▶ Work instructions
Copy the data below verbatim, starting at the line that contains "1835x918 pixels. How" and ending after the line that contains "click(x=1154, y=972)".

▶ Item position entries
+++

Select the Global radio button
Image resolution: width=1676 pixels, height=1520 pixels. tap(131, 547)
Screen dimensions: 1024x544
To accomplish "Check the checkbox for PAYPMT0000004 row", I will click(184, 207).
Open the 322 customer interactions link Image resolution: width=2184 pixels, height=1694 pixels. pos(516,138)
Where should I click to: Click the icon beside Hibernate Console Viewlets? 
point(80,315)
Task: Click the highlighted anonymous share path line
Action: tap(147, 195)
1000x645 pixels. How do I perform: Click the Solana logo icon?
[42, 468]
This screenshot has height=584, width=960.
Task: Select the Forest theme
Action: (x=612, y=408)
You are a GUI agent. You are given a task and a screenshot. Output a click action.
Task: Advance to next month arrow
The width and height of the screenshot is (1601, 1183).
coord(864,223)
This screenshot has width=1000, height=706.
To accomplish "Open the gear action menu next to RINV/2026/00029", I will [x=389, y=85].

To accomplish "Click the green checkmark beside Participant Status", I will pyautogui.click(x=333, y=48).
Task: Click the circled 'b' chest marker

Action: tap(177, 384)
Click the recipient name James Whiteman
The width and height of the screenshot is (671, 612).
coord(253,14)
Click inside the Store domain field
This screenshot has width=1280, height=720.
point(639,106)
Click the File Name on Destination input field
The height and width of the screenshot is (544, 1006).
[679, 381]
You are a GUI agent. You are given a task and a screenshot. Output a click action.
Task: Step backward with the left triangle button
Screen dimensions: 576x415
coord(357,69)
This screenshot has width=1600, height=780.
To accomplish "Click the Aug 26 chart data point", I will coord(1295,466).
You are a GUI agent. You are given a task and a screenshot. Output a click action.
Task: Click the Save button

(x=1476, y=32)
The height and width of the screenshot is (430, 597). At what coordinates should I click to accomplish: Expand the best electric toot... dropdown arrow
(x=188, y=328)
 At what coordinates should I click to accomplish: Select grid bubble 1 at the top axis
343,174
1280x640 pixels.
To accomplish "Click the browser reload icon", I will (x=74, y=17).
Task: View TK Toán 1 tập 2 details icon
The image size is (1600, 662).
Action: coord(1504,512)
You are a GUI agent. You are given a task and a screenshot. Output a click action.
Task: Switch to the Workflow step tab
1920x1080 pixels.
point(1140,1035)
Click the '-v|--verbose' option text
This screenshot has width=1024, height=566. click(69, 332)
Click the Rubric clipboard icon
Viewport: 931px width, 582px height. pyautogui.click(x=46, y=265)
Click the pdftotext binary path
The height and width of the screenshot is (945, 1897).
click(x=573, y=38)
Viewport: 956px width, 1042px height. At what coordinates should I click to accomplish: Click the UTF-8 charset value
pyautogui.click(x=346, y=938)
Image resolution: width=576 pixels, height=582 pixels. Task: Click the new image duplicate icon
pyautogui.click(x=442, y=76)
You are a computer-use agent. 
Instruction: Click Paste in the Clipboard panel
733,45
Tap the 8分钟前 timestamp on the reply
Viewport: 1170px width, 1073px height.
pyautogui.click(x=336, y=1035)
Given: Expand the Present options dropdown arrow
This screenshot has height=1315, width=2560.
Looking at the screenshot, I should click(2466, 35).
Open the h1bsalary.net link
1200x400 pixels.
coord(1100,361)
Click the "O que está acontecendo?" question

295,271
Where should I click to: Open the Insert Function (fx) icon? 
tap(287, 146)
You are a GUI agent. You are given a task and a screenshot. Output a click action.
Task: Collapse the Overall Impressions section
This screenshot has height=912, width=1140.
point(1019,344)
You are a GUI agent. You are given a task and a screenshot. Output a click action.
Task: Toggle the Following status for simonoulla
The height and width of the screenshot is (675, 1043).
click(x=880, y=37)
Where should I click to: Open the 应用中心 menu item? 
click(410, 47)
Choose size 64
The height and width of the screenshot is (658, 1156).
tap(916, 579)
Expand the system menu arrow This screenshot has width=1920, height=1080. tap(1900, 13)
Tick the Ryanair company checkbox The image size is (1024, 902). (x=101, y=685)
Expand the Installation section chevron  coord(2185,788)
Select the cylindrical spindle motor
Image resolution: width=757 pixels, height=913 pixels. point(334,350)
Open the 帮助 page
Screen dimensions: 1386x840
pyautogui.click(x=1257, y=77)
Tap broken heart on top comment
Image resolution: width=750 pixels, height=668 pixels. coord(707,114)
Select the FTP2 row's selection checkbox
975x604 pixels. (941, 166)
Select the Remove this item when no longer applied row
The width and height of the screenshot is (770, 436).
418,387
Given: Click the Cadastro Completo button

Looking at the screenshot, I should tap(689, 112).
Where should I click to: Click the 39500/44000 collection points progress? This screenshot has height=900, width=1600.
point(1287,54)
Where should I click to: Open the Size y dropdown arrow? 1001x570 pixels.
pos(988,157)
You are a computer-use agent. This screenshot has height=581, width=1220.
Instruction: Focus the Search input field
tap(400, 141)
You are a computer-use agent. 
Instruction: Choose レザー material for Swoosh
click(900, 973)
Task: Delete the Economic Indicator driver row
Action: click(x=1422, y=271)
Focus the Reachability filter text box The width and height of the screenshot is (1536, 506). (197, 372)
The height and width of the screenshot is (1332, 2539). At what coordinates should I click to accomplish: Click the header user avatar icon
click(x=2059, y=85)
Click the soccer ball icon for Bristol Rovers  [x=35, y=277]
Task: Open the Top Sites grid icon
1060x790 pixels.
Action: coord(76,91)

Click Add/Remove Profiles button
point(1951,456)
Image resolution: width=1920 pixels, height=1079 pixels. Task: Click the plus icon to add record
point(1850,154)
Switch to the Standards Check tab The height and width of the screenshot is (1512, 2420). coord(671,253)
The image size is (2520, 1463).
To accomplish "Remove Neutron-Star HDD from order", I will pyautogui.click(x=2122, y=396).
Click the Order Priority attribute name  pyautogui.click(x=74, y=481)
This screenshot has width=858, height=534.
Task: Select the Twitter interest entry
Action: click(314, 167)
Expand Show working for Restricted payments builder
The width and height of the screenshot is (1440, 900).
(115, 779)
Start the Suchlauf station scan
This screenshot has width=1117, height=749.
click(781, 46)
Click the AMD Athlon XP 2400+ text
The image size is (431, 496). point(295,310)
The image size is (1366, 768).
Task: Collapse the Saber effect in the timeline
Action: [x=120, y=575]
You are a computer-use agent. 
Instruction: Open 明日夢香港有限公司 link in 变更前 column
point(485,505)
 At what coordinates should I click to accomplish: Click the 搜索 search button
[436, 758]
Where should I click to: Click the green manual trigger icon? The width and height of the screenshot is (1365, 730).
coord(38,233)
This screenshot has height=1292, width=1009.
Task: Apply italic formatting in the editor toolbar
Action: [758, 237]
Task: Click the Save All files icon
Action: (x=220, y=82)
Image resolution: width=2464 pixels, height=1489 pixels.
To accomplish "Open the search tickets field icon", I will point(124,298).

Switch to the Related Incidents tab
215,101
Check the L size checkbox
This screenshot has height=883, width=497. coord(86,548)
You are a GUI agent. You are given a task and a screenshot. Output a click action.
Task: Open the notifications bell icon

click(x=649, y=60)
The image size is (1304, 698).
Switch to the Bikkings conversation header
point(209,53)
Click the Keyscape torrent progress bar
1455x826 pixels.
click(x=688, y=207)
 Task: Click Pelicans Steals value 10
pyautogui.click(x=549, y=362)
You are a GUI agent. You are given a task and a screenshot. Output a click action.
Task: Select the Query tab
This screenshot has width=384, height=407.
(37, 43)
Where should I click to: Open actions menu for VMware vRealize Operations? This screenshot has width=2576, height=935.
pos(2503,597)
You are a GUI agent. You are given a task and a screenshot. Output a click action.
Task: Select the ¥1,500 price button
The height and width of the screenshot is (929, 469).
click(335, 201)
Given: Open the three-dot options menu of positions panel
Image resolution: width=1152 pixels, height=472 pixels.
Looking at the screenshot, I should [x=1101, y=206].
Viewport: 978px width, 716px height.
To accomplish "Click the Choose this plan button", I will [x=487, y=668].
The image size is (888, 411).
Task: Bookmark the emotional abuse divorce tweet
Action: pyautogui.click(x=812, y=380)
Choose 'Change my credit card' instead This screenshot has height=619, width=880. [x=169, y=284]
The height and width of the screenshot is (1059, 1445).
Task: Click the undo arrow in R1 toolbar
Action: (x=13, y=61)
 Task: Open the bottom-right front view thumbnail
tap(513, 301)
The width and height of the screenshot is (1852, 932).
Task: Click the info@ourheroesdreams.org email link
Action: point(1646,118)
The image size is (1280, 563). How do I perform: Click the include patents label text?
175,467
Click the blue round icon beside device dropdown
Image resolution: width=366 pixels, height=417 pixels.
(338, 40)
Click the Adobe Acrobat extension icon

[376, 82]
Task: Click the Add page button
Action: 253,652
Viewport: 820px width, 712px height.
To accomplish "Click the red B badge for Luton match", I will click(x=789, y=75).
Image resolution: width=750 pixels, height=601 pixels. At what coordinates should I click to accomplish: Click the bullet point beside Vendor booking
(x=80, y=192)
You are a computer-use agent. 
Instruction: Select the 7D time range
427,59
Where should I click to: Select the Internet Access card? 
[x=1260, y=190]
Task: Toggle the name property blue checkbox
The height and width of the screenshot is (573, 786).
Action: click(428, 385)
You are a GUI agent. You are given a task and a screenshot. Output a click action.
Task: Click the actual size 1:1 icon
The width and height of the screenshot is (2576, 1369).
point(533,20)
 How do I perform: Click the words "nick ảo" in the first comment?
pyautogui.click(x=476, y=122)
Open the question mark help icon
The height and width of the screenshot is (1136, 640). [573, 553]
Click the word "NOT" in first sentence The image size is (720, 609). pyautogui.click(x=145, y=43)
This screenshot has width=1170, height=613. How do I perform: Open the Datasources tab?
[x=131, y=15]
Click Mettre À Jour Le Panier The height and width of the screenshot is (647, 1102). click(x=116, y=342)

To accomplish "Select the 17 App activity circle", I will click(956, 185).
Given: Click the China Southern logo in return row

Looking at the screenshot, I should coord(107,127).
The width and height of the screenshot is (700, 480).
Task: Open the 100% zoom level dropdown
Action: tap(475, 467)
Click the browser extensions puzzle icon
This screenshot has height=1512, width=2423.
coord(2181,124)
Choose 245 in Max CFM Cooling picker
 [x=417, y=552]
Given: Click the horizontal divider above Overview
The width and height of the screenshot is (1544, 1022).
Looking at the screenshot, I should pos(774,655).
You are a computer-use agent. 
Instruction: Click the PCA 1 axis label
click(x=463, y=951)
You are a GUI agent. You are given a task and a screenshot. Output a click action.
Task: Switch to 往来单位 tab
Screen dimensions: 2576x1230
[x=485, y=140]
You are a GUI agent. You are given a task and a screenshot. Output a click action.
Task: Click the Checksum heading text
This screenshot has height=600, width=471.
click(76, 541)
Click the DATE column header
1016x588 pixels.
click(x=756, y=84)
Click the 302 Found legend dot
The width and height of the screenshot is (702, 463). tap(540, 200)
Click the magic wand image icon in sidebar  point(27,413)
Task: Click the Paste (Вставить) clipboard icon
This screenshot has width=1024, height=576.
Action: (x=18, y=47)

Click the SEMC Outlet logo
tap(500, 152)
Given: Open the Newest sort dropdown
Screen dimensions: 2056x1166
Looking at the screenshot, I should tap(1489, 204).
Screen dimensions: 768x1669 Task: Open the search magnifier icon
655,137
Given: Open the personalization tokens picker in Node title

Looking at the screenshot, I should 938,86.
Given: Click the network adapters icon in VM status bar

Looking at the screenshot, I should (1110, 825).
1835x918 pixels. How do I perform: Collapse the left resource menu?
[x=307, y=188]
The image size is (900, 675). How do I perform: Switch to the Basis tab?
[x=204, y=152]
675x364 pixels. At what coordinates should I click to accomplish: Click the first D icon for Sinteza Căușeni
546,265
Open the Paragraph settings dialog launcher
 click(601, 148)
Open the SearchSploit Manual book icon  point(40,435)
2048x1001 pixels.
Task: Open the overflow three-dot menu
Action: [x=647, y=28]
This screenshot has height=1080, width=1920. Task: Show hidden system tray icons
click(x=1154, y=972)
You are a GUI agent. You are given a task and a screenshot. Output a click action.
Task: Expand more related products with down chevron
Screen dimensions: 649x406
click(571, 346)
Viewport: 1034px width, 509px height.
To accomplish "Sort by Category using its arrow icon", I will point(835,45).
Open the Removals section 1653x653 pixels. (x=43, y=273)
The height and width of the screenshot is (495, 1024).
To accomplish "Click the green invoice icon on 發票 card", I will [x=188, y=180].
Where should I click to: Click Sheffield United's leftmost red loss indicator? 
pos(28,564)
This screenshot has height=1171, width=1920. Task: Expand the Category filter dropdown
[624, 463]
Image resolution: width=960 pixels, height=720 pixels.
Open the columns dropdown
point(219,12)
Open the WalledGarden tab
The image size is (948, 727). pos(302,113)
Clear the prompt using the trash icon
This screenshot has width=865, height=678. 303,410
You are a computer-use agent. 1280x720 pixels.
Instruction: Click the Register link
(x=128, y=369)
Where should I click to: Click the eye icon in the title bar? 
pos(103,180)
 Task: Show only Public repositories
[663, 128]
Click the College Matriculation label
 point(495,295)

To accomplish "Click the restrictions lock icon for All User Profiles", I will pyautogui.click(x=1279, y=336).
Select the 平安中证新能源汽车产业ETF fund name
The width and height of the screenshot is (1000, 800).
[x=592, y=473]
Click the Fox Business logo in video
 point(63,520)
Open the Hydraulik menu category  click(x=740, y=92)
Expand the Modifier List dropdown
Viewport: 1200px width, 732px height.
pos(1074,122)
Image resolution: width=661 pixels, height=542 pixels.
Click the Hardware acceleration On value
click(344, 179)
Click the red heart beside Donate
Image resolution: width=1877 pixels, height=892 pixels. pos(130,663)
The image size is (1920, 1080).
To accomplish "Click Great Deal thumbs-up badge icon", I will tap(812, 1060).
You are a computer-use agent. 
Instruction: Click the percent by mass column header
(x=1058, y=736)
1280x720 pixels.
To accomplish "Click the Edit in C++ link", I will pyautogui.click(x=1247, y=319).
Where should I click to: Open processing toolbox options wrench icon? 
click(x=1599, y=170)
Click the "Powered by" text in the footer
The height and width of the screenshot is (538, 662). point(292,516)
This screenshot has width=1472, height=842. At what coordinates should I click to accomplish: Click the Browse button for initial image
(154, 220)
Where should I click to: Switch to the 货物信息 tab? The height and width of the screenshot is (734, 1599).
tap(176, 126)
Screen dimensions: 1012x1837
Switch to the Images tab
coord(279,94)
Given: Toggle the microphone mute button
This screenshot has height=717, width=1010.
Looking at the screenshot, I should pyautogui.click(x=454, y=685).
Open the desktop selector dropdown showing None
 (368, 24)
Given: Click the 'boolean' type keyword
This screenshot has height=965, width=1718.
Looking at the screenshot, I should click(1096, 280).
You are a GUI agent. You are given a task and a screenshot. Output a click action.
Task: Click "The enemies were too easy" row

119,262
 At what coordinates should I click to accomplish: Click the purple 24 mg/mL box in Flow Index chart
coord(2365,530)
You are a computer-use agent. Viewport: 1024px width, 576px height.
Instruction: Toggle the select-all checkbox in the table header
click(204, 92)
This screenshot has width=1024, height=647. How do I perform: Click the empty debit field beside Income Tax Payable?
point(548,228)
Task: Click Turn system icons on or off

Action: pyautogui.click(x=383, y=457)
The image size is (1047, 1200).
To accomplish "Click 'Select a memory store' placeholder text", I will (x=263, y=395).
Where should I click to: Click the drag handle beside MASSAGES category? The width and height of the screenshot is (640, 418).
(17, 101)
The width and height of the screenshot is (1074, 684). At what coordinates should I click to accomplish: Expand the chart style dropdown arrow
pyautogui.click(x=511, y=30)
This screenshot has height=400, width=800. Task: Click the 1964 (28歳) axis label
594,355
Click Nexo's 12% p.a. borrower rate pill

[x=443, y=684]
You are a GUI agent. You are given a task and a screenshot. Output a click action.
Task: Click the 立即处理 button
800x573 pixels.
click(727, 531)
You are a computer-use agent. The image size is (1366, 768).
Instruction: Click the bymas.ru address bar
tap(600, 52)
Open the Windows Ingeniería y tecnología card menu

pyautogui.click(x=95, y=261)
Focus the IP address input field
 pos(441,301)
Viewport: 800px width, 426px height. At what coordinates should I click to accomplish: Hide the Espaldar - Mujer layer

+++

▶ Task output
1835x918 pixels. How do I perform: Collapse the left resource menu?
[x=307, y=188]
The image size is (900, 675). How do I perform: Switch to the Basis tab?
[x=204, y=152]
675x364 pixels. At what coordinates should I click to accomplish: Click the first D icon for Sinteza Căușeni
546,265
Open the Paragraph settings dialog launcher
 click(601, 148)
Open the SearchSploit Manual book icon  point(40,435)
2048x1001 pixels.
Task: Open the overflow three-dot menu
Action: [x=647, y=28]
This screenshot has height=1080, width=1920. Task: Show hidden system tray icons
click(x=1154, y=972)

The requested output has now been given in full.